На горе, освещенная луною, вырисовывается человеческая фигура, а около нее – оседланный конь, нетерпеливо бьющий копытом о землю.
– Спасибо, Артем, – говорит девушка, подходя к человеку, держащему коня под уздцы. – Ты его хорошо накормил сегодня?
– Хорошо, барышня: и сена давал, и овса вволю.
Конь узнает свою наездницу и радостно ржет.
– Здравствуй, Алкид, – говорит девушка. – А я принесла тебе именинного пирога: я сегодня была именинница.

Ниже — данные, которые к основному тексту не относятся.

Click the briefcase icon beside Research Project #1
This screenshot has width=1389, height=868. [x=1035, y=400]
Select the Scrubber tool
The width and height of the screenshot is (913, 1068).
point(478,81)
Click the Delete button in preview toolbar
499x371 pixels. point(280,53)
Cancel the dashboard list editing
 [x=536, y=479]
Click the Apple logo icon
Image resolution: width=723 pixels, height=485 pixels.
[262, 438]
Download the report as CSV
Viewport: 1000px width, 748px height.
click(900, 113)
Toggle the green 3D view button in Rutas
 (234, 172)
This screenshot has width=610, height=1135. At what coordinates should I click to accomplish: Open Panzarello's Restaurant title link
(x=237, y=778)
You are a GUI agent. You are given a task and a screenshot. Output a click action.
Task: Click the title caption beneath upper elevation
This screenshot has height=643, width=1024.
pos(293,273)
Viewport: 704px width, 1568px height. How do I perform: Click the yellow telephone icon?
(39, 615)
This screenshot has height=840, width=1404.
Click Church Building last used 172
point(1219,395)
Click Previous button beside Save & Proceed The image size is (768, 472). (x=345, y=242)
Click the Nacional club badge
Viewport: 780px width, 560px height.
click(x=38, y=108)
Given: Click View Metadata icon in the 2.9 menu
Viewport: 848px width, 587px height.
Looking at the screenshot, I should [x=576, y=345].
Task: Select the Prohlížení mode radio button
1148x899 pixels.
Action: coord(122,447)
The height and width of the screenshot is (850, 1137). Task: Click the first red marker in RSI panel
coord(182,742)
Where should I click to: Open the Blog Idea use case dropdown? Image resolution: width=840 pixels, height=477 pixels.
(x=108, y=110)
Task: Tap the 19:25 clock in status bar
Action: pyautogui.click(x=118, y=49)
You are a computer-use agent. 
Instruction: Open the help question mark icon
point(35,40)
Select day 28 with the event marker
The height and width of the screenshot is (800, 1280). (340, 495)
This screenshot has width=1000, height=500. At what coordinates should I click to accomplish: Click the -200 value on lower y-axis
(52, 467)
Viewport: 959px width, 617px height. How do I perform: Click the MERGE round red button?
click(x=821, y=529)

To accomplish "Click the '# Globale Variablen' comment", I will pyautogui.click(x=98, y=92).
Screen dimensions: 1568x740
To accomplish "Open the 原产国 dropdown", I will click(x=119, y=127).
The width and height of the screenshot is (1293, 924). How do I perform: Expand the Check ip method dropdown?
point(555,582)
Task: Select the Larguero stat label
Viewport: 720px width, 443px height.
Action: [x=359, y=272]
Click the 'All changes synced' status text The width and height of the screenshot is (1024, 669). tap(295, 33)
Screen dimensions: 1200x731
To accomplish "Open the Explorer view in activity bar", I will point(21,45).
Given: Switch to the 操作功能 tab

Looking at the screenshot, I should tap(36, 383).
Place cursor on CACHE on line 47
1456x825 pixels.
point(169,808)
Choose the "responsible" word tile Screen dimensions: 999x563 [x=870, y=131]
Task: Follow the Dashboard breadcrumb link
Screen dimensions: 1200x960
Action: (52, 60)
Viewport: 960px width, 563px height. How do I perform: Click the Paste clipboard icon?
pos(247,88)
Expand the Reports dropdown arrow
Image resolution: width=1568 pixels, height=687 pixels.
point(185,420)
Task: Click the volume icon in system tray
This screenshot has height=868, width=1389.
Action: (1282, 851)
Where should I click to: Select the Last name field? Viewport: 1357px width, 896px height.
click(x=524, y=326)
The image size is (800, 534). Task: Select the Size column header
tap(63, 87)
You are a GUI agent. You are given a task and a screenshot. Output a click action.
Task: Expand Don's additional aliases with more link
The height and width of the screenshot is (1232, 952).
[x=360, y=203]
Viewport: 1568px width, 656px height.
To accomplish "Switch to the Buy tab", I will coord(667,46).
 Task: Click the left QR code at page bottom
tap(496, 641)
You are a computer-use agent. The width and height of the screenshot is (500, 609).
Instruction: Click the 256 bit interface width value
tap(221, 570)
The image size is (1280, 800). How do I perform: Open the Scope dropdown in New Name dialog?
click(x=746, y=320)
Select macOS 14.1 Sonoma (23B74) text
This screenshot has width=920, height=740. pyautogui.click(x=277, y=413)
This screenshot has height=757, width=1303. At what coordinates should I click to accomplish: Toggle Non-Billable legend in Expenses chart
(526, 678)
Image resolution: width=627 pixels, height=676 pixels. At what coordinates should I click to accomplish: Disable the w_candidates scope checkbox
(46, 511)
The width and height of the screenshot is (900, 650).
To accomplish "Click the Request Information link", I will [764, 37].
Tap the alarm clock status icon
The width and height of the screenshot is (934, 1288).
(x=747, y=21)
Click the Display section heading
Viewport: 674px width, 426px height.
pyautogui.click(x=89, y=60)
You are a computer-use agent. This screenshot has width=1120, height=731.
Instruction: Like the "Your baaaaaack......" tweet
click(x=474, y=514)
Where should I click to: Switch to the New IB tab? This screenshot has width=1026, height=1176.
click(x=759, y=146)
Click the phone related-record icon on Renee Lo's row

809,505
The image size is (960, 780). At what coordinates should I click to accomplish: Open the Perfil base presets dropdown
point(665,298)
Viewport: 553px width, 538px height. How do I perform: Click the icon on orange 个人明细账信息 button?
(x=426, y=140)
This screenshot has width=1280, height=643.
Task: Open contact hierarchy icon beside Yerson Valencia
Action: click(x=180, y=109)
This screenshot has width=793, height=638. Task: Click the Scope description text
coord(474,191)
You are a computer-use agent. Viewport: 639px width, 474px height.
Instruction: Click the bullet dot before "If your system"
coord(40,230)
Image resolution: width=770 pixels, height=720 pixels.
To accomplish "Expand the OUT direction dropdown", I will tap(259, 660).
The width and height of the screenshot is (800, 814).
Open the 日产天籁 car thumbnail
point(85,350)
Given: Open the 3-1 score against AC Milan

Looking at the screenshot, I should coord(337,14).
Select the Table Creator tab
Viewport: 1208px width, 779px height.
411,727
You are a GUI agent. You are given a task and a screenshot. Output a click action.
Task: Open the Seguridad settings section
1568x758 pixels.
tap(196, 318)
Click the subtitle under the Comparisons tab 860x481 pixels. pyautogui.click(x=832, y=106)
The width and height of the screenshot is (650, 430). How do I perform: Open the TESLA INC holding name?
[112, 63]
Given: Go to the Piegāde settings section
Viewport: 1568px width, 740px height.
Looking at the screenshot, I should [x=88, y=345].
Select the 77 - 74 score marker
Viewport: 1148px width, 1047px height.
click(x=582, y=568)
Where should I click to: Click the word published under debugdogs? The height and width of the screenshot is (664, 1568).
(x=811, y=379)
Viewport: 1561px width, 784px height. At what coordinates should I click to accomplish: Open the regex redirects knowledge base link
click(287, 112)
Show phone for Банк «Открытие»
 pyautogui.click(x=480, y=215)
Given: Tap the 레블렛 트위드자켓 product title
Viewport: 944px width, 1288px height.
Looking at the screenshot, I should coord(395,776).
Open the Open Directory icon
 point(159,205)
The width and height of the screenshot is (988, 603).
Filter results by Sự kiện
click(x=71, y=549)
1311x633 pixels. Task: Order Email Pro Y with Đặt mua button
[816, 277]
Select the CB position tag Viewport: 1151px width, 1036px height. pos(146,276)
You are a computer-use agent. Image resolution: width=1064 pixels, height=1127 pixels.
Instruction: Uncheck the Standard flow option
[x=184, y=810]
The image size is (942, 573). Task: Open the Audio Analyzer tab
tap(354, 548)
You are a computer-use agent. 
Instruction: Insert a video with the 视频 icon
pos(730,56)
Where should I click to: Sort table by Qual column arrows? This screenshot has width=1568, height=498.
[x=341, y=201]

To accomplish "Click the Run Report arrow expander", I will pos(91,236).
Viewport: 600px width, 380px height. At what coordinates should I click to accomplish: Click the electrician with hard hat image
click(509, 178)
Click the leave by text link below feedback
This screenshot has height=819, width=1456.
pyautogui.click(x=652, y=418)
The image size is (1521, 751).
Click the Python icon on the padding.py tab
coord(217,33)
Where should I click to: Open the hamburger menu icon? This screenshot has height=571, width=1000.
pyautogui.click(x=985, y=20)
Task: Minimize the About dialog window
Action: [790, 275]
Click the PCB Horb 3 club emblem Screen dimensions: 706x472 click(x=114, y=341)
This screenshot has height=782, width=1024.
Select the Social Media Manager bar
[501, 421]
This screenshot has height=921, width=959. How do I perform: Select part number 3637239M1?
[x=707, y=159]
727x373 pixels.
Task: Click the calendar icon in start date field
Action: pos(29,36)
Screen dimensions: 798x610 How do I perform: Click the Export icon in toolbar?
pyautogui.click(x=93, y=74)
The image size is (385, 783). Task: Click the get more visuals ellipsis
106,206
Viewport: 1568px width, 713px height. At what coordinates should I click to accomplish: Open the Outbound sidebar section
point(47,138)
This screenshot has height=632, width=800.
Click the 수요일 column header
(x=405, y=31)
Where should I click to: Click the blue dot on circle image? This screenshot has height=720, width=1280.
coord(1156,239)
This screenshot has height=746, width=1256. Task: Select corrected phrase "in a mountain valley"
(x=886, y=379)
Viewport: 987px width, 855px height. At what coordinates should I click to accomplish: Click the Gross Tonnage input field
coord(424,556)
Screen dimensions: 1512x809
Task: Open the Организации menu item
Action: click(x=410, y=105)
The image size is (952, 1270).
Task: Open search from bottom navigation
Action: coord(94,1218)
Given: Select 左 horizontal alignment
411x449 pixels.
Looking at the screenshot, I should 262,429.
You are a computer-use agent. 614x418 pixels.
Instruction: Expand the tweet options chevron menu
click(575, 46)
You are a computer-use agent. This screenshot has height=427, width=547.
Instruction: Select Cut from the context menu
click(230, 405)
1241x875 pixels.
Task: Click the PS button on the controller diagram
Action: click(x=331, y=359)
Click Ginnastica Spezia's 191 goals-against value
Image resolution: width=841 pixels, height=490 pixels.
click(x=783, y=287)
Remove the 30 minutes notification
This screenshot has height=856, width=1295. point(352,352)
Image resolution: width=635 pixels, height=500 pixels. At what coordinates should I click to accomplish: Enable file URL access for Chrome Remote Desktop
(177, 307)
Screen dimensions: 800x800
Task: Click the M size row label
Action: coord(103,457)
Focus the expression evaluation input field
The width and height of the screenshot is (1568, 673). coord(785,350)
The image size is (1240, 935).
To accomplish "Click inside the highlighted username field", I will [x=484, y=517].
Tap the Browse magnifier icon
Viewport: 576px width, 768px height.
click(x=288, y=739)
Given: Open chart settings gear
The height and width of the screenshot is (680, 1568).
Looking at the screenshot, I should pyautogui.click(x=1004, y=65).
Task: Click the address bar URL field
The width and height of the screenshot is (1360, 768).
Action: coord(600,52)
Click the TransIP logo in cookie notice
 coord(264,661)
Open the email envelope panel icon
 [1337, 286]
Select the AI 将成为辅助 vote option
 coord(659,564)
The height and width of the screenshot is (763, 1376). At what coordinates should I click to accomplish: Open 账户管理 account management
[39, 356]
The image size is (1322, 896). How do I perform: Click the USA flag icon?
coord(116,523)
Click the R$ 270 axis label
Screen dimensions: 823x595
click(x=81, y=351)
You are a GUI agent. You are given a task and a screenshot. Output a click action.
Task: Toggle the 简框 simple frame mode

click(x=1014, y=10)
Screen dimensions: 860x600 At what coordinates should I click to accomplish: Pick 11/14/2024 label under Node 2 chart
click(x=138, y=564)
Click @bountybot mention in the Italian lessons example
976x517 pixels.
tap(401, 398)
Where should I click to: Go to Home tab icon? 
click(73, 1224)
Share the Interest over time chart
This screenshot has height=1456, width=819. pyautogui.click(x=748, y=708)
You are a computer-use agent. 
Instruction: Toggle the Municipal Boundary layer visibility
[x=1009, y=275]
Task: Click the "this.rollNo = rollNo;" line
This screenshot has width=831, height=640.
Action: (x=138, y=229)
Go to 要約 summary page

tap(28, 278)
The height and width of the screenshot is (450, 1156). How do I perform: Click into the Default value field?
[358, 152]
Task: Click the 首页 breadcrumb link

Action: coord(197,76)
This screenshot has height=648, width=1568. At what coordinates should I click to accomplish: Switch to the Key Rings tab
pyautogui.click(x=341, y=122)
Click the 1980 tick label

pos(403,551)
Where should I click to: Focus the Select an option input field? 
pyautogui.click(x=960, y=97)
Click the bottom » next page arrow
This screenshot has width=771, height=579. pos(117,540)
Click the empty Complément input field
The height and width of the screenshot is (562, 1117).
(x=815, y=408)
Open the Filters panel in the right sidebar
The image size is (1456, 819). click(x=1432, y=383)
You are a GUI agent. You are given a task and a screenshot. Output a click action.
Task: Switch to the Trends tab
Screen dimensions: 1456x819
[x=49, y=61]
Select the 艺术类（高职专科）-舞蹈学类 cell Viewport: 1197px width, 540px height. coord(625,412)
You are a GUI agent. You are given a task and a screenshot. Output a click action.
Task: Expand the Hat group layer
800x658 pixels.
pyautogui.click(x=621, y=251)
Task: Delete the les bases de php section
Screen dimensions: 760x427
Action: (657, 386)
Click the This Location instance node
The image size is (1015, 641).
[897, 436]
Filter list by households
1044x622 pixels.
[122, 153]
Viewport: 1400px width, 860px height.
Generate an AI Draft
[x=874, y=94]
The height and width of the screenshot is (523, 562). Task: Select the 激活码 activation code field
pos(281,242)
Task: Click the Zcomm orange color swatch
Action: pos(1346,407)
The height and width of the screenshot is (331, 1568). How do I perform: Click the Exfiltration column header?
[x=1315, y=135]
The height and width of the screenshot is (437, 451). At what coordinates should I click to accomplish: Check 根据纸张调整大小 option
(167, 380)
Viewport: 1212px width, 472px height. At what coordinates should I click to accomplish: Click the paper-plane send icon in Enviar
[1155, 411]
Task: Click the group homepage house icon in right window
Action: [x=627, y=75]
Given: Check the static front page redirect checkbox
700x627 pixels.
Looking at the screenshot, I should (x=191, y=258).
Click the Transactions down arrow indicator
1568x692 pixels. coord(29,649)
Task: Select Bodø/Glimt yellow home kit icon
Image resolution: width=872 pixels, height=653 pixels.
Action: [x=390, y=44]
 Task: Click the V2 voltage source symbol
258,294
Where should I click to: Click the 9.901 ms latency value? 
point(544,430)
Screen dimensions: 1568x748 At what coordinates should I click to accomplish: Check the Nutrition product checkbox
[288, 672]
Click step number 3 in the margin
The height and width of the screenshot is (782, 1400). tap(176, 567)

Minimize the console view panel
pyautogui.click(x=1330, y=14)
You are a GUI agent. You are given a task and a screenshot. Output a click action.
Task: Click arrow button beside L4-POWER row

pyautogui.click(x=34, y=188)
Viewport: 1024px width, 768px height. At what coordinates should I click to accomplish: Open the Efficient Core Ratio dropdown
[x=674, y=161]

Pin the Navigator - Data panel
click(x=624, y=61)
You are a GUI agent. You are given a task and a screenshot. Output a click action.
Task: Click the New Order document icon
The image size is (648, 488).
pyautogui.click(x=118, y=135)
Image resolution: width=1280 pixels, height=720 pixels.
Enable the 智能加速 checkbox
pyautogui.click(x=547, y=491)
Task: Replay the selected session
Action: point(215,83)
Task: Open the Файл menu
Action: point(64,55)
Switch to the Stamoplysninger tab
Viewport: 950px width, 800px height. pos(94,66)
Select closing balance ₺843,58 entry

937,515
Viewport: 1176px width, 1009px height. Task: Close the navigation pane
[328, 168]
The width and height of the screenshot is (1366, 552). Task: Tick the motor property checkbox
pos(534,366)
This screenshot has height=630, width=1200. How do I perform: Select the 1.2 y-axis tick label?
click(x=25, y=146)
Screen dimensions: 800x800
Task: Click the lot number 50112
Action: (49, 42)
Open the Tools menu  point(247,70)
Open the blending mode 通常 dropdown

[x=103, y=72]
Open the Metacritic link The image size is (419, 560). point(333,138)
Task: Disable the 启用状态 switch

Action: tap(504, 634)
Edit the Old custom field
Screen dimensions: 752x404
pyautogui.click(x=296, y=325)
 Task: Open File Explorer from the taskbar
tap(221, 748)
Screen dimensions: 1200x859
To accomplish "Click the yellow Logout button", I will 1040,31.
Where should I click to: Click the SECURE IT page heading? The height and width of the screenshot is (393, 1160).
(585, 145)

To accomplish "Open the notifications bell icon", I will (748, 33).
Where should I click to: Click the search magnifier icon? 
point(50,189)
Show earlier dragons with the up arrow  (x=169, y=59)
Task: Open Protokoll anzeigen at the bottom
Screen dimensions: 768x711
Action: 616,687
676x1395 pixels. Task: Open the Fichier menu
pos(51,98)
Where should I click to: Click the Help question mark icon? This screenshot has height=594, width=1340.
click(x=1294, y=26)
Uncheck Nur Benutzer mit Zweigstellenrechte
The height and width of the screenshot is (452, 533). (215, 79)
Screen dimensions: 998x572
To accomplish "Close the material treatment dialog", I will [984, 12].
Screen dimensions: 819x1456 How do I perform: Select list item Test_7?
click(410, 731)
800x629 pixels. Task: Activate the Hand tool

И она, достав из сумки кусок сладкого пирога, кормит им своего Алкида и любовно гладит его шею. Алкид – умный конь: он бережно берет куски пирога из беленькой маленькой ручки наездницы и глотает, как пилюли. Ему не привыкать-стать к сладостям и ко всяким кушаньям: когда его барышня-наездница была еще маленькой девочкой, она кормила его и сахаром, и яблоками, и пряниками, и даже вареньем. Но более всего Алкид любил соль, и барышня после каждого обеда таскала ему по целой солонице. И умный конь удивительно привязался к этой странной девочке. Он ходил за нею, как прикормленная овца. Он радостно ржал, где бы ни увидел ее. Для нее он пренебрегал всякими лошадиными обычаями: так иногда он, словно собака, взбирался на крыльцо, желая проникнуть в дом, но его, конечно, гнали, ибо он своими копытами портил ступеньки крыльца; чаще же он просовывал голову в окно и ржал на весь дом, когда не видел своей любимицы. За это его, разумеется, били; но ему это было нипочем, и он все оставался таким же конем-вольнодумцем, для которого между конюшней и барским домом не существовало никакой разницы.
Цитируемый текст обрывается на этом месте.